1. The problem statement, all variables and given/known data
Find the stationary points of the function:
z = ax^2 + by^2 + c
For each of the following sub-cases, identify any maxima and minima.
i) a > 0, b > 0
ii) a < 0, b < 0
iii) a and b of opposite signs.

2. Relevant equations
z = ax^2 + by^2 + c

3. The attempt at a solution
Z'(x) = 2ax = 0
Z'(y) = 2by = 0

Z'(x) = Z'(y) => 2ax = 2by
Solving for y: Y = ax/b
Solving for x: X = by/a

Z''(xx) = 2a
Z''(yy) = 2b
Z''(xy) = 0

Checking the condition [Z''(xx) * Z''(yy)] - (Z''(xy))^2 --> (2a*2b) - (0)^2 = 4ab.

For i) where a and b are > 0 --> 4ab > 0 and 2a > 0 ---> Minimum
For ii) where a and b are < 0 --> 4ab > 0 and 2a < 0 ---> Maximum
For iii) where a and b are opposite --> 4ab < 0 --> Saddle Point

Have I done this correctly?
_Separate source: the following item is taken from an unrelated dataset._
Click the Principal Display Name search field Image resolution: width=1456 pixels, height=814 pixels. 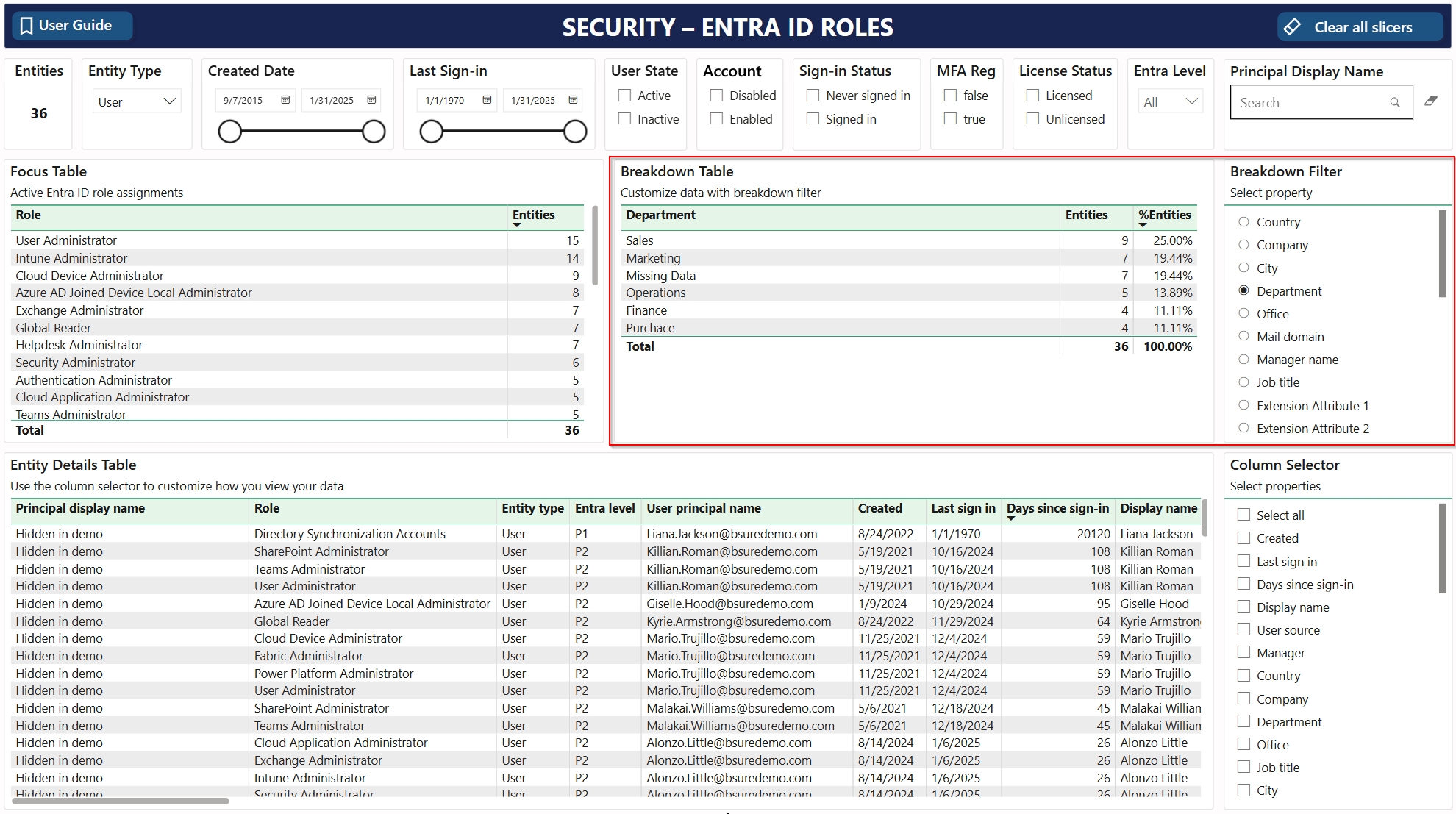[1310, 103]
Because I can help thinking that I have forgotten something. I would really appriciate any help and input with regards to my attempted solution! - Thanks!

2. Sep 19, 2011

### dynamicsolo

This looks to be correct (though your partial derivative notation should be something more like zxxzyy - ( zxy )2 , for instance).
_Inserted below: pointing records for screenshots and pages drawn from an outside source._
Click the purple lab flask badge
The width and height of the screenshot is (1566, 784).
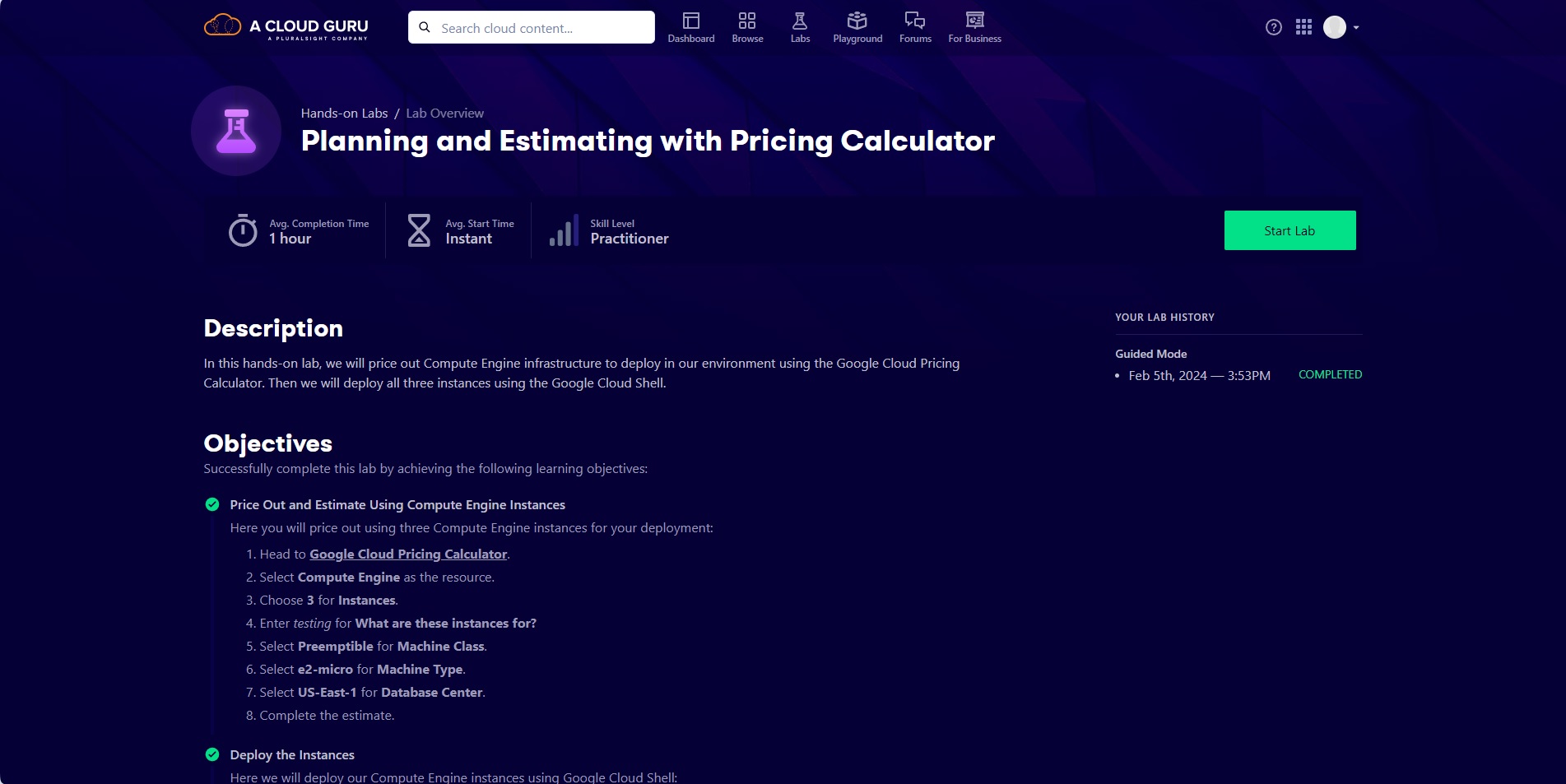(236, 131)
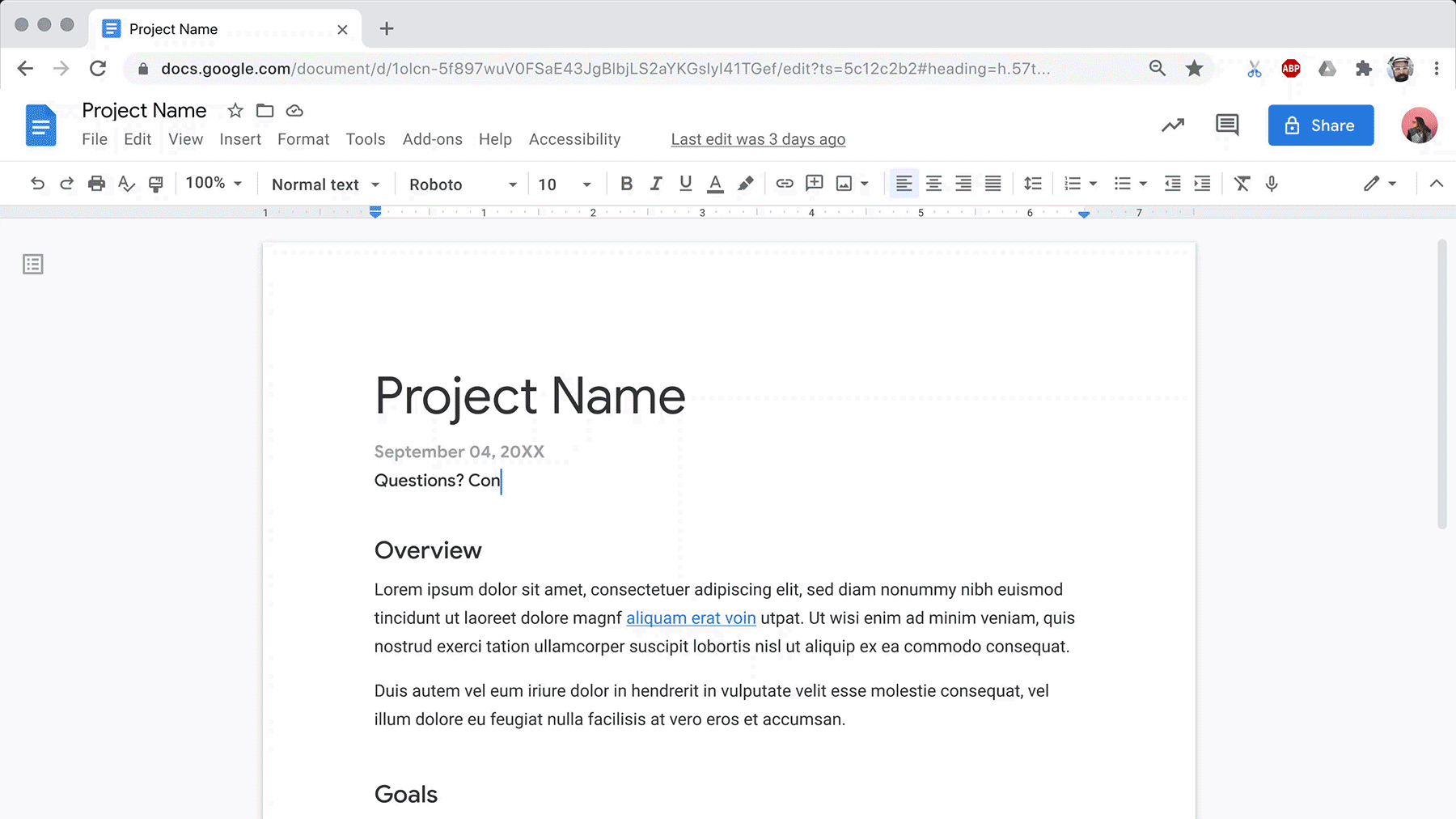Image resolution: width=1456 pixels, height=819 pixels.
Task: Open the document outline panel icon
Action: click(33, 265)

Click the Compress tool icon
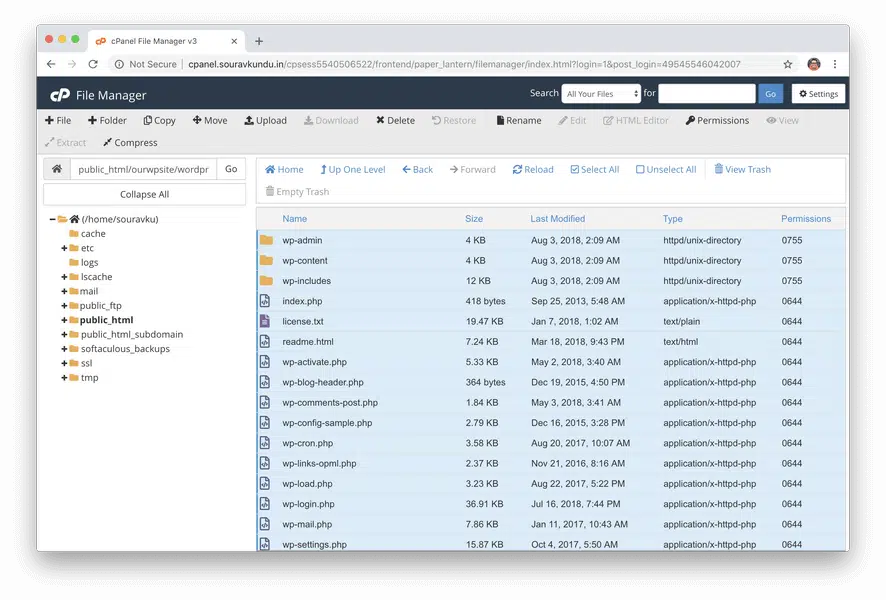pyautogui.click(x=108, y=143)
This surface is an easy one to check up on. If you alternately set either x = 0 or y = 0 , you find that the cross-sections on the yz- and xz-planes are parabolas. When the signs of a and b match, both parabolic cross-sections open in the same direction. When the signs are opposite, the parabolas are opening in opposite directions.

So having both a and b positive gives us an (elliptic) paraboloid which opens upward (in the positive-z direction), meaning that the critical point at (x, y) = (0, 0) is a minimum. Both a and b being negative has the paraboloid opening downward, so (0, 0) becomes a maximum. For a and b having opposite signs, the surface is a hyperbolic paraboloid and (0, 0) is the saddle point.

3. Sep 19, 2011

### elfy

Hey dynami, and thanks for your help!

I'm afraid I am not as confident as you are when it comes to shapes in the xy plane so I dont think I have a chance of "seeing" what you just described without actually plotting the graphs manually on a piece of paper hehe.
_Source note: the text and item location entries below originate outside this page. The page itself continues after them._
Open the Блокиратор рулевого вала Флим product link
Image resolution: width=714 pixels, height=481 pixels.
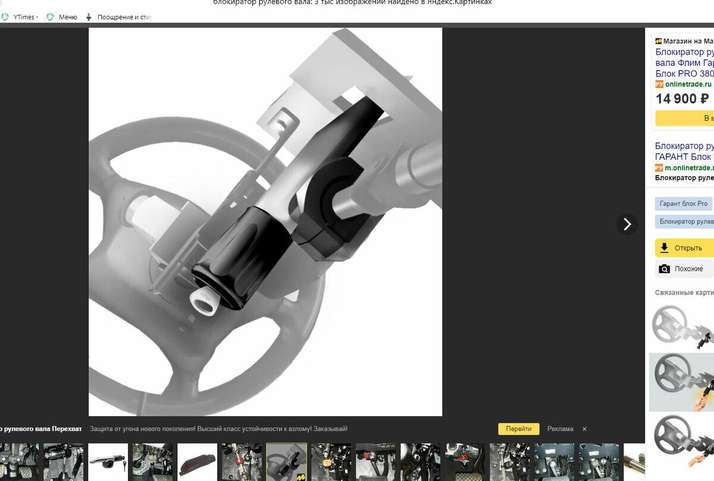click(685, 62)
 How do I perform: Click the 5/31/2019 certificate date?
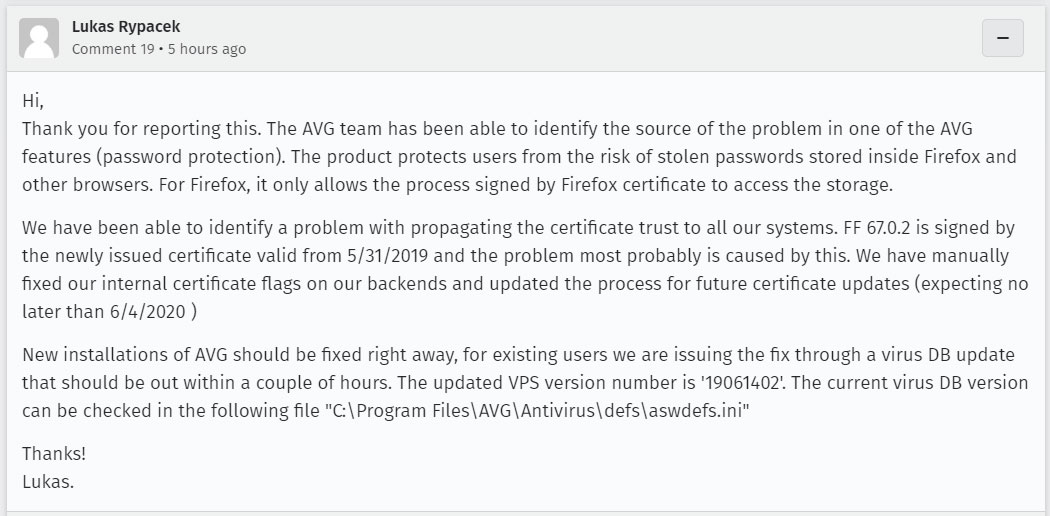coord(386,256)
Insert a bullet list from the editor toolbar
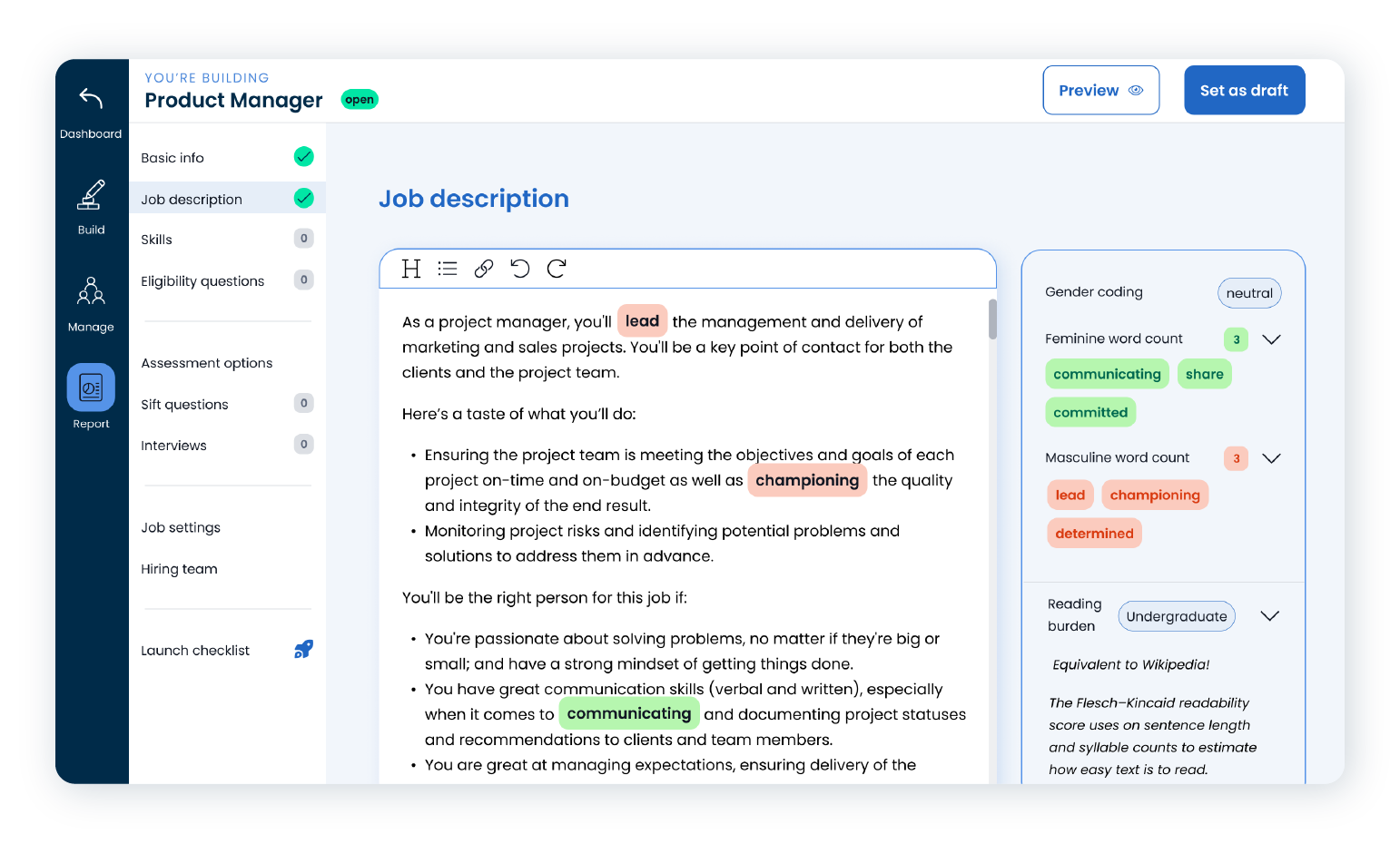This screenshot has height=844, width=1400. [448, 269]

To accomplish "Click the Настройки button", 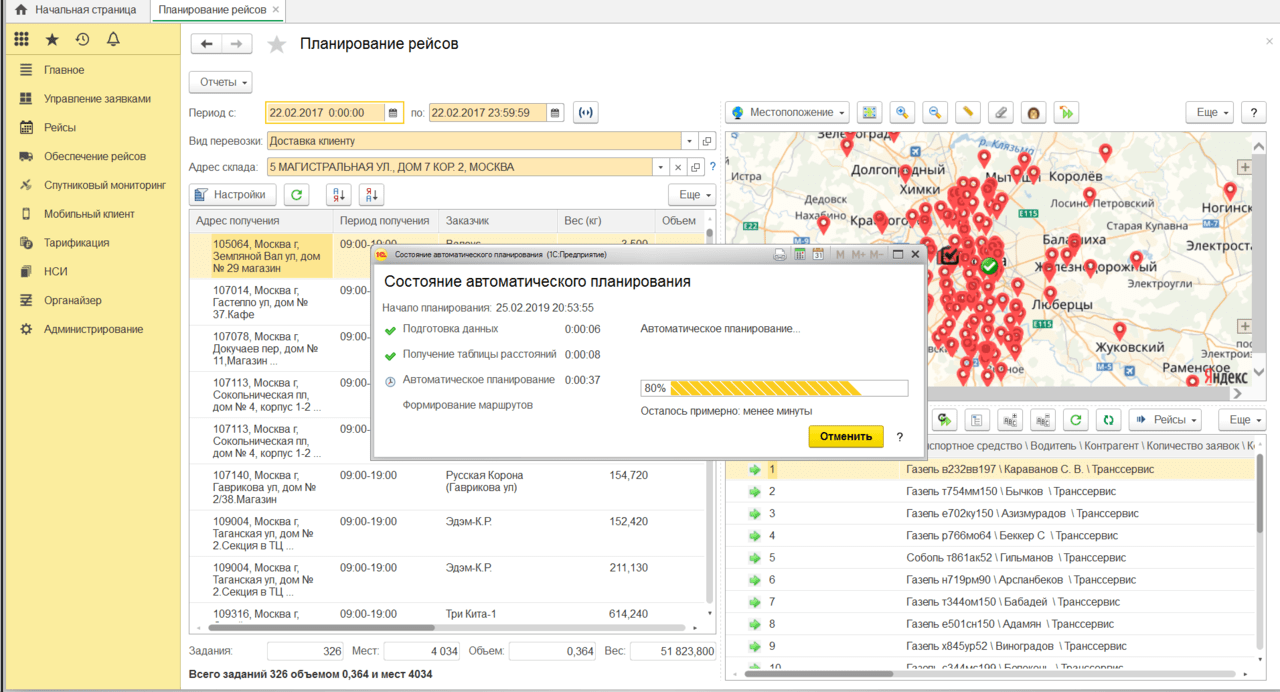I will tap(233, 195).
However, what you just described, does that always hold? I.e. if a and b are both positive, the paraboloid will always open upwards? What I mean is, can I apply that reasoning to any equation (with actual numbers replacing a and b) and "see" the form straight away before even doing the check with the double partial derivatives?